Miller Paint Company, 1950

This year marks the 125th anniversary of Portland’s own Miller Paint Company. To help mark that milestone, we found an image of a Miller Paint truck during the company’s 60th anniversary decked out with “Clean-Up Paint-Up” week signs, May 1950. Can anyone tell us where this image was taken?

 

City of Portland Archives, Oregon: Miller Paint truck, A2001-083

City of Portland Archives, Oregon: Miller Paint Truck, A2001-083

 

View this image in Efiles by clicking here.

21 thoughts on “Miller Paint Company, 1950

  1. I agree with David. That is definitely Jackson Tower in the background. That would put the photographer on Broadway and Morrison, looking south on Broadway. But the traffic is going the wrong direction. Did it used to go northbound/both ways?

  2. Wow, what an interesting observation. Indeed, it appears that sometime in the early 1950s they switched from two-way to one-way.

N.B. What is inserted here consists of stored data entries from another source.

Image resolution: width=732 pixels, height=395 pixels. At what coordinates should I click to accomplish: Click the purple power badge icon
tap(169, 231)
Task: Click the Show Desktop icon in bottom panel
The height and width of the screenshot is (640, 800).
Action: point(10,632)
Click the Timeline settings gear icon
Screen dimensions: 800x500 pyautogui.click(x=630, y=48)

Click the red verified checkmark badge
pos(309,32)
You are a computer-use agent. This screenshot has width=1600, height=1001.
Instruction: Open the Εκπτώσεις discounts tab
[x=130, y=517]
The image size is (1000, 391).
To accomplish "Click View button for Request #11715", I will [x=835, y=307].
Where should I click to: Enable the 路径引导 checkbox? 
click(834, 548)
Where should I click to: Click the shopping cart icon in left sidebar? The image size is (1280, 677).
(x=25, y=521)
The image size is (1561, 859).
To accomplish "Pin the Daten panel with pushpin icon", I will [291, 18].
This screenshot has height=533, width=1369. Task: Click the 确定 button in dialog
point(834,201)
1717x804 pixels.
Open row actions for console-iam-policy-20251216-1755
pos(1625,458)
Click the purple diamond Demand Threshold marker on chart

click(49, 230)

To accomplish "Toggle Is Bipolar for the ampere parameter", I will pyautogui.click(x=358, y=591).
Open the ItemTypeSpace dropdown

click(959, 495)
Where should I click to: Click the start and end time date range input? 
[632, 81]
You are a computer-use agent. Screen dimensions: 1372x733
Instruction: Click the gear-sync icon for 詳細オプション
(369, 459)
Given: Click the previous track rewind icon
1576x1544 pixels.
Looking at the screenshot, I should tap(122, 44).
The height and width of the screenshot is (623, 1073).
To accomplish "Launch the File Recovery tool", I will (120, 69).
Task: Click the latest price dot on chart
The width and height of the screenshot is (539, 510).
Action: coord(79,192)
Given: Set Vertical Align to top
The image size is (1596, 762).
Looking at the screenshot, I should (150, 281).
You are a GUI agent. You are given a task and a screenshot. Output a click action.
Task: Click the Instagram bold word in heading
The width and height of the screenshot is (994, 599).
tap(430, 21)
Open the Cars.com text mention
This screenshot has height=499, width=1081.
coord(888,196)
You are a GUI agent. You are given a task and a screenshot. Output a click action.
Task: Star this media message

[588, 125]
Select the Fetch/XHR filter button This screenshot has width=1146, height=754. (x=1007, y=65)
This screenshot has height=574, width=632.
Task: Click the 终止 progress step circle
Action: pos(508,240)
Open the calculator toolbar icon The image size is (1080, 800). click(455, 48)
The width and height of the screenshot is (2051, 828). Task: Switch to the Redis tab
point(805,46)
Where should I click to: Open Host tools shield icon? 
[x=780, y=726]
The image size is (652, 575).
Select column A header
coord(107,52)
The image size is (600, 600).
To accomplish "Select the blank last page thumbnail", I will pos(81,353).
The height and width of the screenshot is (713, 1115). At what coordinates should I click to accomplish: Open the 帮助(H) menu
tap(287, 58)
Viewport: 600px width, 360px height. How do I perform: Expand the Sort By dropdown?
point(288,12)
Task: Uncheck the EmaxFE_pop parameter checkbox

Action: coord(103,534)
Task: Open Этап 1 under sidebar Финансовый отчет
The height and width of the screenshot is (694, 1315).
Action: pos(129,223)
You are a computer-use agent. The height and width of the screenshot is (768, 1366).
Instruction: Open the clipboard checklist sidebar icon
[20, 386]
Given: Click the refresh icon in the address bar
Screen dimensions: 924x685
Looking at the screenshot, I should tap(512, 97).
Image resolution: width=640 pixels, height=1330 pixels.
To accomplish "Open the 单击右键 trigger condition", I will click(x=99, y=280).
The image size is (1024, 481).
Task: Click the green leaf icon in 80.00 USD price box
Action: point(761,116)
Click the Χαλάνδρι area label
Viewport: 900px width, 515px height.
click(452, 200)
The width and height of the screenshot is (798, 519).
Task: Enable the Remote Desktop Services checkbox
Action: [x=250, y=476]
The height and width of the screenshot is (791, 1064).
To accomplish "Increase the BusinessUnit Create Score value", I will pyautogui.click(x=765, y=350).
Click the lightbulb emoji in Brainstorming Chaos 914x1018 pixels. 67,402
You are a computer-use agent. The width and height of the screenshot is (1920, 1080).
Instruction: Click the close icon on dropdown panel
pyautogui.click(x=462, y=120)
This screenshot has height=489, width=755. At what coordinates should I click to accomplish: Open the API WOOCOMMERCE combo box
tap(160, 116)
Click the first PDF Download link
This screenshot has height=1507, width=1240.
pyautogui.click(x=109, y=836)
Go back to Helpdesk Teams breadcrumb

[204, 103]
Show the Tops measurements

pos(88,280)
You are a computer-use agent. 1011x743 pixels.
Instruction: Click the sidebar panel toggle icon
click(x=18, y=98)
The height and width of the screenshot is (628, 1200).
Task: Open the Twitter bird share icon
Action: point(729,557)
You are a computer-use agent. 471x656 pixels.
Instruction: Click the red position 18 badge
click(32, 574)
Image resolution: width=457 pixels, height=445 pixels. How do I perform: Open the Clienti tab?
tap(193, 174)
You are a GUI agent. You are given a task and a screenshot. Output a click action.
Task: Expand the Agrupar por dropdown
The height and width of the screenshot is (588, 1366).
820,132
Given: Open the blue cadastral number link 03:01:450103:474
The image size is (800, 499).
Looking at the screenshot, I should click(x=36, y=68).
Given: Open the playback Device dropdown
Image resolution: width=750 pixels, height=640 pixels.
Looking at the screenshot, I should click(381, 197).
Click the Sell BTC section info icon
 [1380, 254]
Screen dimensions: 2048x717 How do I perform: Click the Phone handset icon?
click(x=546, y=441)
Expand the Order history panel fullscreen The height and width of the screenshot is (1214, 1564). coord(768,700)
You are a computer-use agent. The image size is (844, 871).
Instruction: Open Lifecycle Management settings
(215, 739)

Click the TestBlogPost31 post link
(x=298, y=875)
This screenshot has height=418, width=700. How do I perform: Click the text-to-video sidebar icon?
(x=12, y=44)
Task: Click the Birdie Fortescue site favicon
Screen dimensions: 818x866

    Here’s a photo from the 40s showing two-way: http://www.pstos.org/instruments/or/portland/broadway_streetscene-1940s-l.jpg

    And here’s a photo from the 50s showing one-way: https://s-media-cache-ak0.pinimg.com/736x/59/20/69/5920692eb33c1d2dc563ce65aac12de4.jpg

    Here’s an earlier V.P. post discussing an aspect of this: https://vintageportland.wordpress.com/2010/09/20/sw-broadway-columbia-1950/

  3. It’s on Broadway next to the Portland Hotel. You can see the corner of Broadway and
    Yamhill on the far right. The white building still stands and looks pretty much the same.

  4. It’s Broadway. The only way the Portland Hotel and Jackson Tower line up like that is looking south at Morrison & Broadway.

  5. You’re right Chuck what made this a little difficult for me is that I’ve never seen a picture of the west side of the Portland Hotel. It was always photographed showing its east facade, the one story hipped roof appendage between the wings is interesting to me.

  6. I’ve never seen a picture of the back of the Portland Hotel, so this is revelatory. It kind of looms over the street, doesn’t it?

  7. Sue Stringer, I’m going to make an assumption that may not be correct. I’m guessing that you recognized the stone work on the base of the Portland Hotel in our picture today and mistook it for the stone work on the Armory building? If that was the case you might find the exercise of actually counting the number of surviving buildings in downtown Portland which have this “Rusticated” base. It was popularized in the 19th century by American Architect named Henry Hobson Richardson and this style became the style du jour.

  8. In addition to Craig’s remark: The heavy stone base and the multi-story arches were referred to as the Richardson Romenesque style of the late 19th century. Portland has many examples of this building style as seen in other VP photos.

    As least that’s how my architecture history professor taught it….

  9. Very interesting photo. If the 1950 date is correct, this must be one of the last photos of a two-way Broadway, as Broadway through central downtown become one-way in 1950.

  10. Dave Johnson, I’d forgotten about ‘cruising’. It was fun for a teenager but as I got older it was a nuisance.

  11. It’s so cool how this starts off as a photo for the Miller Paint Anniversary in 1950 and it slowly digresses to all the fascinating features of this photo. I too, have never seen the back of the Portland Hotel. Actually, I don’t think I’ve ever seen the front of the hotel this up close! It is huge and ominous and beautiful isn’t it? There always seems to be one person in our photos that is looking right at the cameraman/person…in this photo it is the young man with his hands in his pockets. He would be about 80 years old today. Finally, re: the stonework. Portland is about to lose another one of its grand buildings to developers unless we work to petition for its survival: The Ancient Order of the United Workmen Building is on the chopping block.
    https://www.facebook.com/SavetheAncientOrderofUnitedWorkmenTemple/?fref=ts

  12. I hope the Order of United Workman’s building is saved. It seems to have all the architectural qualities as the Dekum Building.